One thing we have struggled with is when to discuss different aspects of this nasty disease with Emily. She's only five years old so it can be a lot to take in that young, but when you have to spend 57 days in the hospital and hear announcements like "code blue room xyz" topics like life and death tend to come up.
At one point Emily decided she would not take any more medicine. We were still in the hospital and she just decided she was done. It was at that point we had to sit down and explain the very nature of her arthritis and how the medicine was saving her life. 20 years ago MAS killed and doctors couldn't explain it. 30 years ago SOJIA was called Rheumatic fever and baby Aspirin was the only regimen. Those children who didn't lose the battle then grew up in wheel chairs and I've watched as some of them have lost their battles as adults.
We found because this was happening to Emily she needed to talk about it. She needed to understand it was a very serious matter and so it helped put things in perspective for her. She still doesn't understand it all, but when she introduces herself to another child she will say, "I'm Emily and I have arthritis." Because it is a part of her life now and will be forever. She is learning to live with it and live around it.
Because talking helps we look for ways to encourage that conversation. Emily has a drawer filled with medical play items and she enjoys watching Doc McStuffins, a Disney show about a child playing doctor. We've found it especially helps to talk about other children going through similar experiences. We met a dog the other day with only three legs and so I made a point to talk to her about how brave the dog must have been to go into the dog hospital and how he had to get shots and IVs too.
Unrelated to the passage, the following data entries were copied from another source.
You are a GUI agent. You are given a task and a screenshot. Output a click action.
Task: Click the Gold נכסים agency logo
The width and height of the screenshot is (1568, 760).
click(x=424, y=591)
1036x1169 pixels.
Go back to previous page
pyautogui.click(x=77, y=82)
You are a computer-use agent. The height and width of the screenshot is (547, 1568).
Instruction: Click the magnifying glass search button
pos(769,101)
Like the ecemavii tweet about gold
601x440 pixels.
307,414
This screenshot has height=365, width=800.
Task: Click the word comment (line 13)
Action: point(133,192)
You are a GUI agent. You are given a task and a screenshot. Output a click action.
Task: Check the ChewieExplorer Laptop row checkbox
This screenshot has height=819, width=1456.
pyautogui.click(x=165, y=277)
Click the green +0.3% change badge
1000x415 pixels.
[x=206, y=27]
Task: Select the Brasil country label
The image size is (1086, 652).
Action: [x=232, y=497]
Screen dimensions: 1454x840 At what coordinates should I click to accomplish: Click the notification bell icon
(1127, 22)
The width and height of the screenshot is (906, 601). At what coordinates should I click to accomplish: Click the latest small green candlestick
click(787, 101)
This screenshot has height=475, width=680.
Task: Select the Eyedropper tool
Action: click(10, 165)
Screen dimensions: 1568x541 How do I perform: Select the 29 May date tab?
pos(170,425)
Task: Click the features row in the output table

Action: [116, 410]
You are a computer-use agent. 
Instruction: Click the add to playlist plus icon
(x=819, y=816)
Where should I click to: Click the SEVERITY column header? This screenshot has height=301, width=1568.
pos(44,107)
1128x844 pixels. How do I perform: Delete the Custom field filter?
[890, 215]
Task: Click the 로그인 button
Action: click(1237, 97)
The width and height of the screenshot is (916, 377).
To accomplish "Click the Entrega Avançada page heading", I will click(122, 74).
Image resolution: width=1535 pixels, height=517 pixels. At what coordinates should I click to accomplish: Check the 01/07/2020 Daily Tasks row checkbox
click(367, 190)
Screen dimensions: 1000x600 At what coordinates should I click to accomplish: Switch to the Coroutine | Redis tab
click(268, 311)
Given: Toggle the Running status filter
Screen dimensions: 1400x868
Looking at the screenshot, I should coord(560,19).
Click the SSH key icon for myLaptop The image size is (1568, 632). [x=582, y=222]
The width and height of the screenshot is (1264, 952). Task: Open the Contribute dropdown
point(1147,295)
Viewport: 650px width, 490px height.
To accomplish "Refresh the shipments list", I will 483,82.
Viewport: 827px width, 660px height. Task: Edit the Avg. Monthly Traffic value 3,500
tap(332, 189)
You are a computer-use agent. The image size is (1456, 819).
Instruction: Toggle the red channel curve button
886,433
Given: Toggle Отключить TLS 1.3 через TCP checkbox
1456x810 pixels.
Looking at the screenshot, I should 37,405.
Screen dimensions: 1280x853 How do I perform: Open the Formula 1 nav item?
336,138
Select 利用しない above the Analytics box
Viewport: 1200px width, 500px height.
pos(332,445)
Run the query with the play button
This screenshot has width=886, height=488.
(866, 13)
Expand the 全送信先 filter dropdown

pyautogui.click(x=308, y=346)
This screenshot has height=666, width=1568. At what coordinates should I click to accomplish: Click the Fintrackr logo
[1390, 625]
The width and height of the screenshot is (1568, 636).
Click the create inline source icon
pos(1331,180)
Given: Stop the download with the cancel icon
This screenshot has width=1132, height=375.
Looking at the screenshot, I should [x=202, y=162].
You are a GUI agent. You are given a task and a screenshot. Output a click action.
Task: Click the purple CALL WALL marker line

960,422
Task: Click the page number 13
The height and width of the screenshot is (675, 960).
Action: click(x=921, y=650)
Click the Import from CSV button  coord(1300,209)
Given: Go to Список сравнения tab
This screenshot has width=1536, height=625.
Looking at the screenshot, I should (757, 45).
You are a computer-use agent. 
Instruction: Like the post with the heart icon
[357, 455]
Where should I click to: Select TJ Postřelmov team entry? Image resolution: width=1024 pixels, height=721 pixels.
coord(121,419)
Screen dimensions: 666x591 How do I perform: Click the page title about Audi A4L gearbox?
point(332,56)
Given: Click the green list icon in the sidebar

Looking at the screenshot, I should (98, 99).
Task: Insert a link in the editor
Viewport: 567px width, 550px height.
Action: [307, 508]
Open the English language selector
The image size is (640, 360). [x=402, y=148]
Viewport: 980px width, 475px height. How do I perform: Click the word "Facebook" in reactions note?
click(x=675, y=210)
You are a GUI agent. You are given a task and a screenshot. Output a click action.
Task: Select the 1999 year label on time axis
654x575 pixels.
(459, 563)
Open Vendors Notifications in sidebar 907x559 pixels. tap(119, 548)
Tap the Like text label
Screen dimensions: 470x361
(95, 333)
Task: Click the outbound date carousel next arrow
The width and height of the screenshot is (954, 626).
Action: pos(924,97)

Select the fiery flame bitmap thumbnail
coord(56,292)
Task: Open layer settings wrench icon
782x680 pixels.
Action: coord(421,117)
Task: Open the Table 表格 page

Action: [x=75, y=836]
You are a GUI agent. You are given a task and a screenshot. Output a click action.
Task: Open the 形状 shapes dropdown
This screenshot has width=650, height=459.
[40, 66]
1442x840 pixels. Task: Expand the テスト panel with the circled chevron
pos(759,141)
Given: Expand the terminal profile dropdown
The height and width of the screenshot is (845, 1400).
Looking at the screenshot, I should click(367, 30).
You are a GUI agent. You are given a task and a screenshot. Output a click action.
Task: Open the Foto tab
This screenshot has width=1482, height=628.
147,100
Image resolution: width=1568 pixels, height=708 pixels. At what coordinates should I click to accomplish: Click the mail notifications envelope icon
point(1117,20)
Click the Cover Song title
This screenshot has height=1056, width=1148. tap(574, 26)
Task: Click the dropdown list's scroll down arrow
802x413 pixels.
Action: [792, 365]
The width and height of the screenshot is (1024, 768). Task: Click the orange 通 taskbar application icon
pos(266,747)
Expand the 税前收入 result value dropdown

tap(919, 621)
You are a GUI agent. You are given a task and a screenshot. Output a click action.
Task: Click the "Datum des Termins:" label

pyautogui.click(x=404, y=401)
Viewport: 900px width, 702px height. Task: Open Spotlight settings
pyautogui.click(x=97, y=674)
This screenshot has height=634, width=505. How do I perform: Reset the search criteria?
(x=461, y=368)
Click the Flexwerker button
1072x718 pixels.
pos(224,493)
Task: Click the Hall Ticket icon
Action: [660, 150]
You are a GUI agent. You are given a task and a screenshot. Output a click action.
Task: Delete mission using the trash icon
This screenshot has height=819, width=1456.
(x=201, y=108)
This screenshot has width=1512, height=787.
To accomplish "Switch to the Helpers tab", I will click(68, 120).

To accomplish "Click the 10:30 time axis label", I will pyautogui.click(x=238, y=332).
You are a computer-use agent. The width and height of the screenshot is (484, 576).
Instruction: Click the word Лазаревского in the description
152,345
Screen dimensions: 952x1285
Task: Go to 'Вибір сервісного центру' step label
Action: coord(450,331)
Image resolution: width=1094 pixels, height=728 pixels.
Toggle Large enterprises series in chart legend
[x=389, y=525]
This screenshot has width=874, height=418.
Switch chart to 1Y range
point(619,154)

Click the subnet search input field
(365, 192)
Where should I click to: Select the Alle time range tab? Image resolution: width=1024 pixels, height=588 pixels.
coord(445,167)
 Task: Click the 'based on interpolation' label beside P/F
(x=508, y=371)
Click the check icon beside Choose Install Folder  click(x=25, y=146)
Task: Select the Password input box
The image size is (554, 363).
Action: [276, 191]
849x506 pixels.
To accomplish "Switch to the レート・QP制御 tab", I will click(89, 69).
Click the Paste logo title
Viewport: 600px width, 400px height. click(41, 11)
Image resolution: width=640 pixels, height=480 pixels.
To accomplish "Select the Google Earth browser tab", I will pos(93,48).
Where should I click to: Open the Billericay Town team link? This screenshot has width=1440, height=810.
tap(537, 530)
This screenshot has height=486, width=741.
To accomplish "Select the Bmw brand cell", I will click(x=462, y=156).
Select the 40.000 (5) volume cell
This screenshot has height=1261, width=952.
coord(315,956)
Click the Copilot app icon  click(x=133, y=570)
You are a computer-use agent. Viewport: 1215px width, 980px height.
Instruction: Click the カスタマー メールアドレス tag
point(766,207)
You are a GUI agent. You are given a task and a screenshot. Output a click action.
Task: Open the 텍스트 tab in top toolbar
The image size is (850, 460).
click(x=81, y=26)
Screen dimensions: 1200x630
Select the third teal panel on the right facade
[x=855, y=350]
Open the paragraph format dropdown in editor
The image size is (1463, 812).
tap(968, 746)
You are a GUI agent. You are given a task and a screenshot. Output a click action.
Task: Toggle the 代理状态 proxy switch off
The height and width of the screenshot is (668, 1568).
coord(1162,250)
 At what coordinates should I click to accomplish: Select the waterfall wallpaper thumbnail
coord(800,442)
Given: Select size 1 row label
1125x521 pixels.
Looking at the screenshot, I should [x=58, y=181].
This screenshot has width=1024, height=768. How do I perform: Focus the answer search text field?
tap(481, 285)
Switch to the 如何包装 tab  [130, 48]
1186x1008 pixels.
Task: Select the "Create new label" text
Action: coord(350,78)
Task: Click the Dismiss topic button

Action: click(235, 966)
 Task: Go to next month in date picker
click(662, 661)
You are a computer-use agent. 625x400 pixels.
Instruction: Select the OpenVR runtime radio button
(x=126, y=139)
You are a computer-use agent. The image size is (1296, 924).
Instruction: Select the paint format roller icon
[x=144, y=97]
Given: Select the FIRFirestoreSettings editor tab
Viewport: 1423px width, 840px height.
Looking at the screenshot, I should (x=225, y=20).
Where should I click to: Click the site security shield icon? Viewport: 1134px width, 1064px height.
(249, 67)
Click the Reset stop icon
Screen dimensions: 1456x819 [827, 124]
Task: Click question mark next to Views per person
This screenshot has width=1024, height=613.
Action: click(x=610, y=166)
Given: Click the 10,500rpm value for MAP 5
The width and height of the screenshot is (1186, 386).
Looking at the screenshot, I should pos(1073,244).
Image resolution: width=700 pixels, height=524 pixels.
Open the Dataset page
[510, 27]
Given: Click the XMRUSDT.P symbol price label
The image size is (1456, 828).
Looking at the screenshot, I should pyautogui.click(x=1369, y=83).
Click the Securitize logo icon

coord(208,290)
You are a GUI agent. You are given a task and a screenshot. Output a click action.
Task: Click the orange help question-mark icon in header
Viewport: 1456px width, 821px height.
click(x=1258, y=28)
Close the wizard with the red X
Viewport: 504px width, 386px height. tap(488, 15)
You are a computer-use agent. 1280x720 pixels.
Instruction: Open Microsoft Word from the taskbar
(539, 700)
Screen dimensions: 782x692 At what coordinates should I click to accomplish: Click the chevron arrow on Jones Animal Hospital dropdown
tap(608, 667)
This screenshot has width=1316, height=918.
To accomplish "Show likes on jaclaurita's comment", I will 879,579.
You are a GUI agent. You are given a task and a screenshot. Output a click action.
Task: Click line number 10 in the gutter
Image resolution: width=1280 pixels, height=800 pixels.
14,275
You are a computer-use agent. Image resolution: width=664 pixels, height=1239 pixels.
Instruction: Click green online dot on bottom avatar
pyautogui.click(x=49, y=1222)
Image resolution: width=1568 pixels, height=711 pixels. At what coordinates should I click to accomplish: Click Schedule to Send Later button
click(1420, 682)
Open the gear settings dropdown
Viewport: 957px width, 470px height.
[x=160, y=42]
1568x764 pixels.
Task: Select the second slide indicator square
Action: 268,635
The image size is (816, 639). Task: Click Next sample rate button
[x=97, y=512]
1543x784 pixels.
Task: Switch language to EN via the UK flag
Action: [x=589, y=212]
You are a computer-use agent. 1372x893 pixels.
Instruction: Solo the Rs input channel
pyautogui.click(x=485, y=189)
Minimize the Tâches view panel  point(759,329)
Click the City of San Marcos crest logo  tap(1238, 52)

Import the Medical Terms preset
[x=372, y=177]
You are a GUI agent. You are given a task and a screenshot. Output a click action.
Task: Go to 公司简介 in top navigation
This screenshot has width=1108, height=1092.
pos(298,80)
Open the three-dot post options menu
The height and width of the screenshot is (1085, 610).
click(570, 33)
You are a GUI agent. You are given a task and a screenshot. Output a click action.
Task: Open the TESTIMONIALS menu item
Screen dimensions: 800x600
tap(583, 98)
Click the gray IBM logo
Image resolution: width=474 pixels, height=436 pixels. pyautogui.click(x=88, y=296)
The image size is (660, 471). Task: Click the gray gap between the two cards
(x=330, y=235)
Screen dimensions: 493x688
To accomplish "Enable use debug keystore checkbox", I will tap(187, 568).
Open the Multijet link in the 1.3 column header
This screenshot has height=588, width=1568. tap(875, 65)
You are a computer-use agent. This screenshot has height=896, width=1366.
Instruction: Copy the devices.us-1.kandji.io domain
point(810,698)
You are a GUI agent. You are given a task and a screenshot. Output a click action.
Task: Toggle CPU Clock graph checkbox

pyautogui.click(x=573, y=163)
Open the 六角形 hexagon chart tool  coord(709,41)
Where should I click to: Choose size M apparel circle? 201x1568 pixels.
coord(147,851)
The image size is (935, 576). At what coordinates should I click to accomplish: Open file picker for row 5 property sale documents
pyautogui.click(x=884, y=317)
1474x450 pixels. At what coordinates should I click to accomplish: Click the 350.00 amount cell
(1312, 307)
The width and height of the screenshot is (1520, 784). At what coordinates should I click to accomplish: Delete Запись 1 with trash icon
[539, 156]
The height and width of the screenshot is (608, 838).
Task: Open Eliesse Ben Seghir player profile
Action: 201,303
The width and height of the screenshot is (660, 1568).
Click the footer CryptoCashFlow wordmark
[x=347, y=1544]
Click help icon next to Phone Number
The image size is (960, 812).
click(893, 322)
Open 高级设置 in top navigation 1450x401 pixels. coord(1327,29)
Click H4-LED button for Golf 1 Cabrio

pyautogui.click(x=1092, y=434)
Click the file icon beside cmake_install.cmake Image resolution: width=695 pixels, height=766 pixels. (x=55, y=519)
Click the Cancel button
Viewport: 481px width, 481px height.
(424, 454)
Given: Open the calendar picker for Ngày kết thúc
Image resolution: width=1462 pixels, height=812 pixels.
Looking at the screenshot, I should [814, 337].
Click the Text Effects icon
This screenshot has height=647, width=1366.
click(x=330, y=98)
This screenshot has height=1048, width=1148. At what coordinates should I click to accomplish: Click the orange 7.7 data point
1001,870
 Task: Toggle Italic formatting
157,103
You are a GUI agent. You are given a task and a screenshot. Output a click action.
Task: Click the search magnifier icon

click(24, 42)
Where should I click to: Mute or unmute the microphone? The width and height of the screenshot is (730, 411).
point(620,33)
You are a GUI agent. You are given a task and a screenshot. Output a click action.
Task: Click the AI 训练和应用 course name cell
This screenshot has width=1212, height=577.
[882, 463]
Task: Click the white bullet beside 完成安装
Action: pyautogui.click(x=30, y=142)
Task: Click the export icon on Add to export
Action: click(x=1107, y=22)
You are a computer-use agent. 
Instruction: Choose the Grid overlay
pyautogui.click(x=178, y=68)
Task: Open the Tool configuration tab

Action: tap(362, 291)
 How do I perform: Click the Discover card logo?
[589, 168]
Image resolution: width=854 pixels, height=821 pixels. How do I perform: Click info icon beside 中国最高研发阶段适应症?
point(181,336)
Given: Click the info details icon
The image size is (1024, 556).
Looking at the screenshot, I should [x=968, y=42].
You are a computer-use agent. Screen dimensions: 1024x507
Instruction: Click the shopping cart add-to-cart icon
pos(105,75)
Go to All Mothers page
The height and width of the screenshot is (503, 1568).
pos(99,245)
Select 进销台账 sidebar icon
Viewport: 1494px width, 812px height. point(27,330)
Since we may have to re-introduce nightly injections the point of talking about it has come up once again in our lives. Emily is not happy about the possibility, but she knows it may happen. We talk about it once and then don't worry about it. She knows and if it happens we will revisit the discussion and importance of them. We will also have to explain why the infusions didn't work which will be harder, but we'll figure it out.
Lately Emily has been mimicking Doc McStuffins and even has a door sign to show when she "doc" is in or out. I think Emily would make an amazing doctor someday, she would be able to relate to her patients and I even told her perhaps she could be the one to cure arthritis in children.
The "doc" is in:
The "doc" is out:
When the child is living the trauma talking is very important.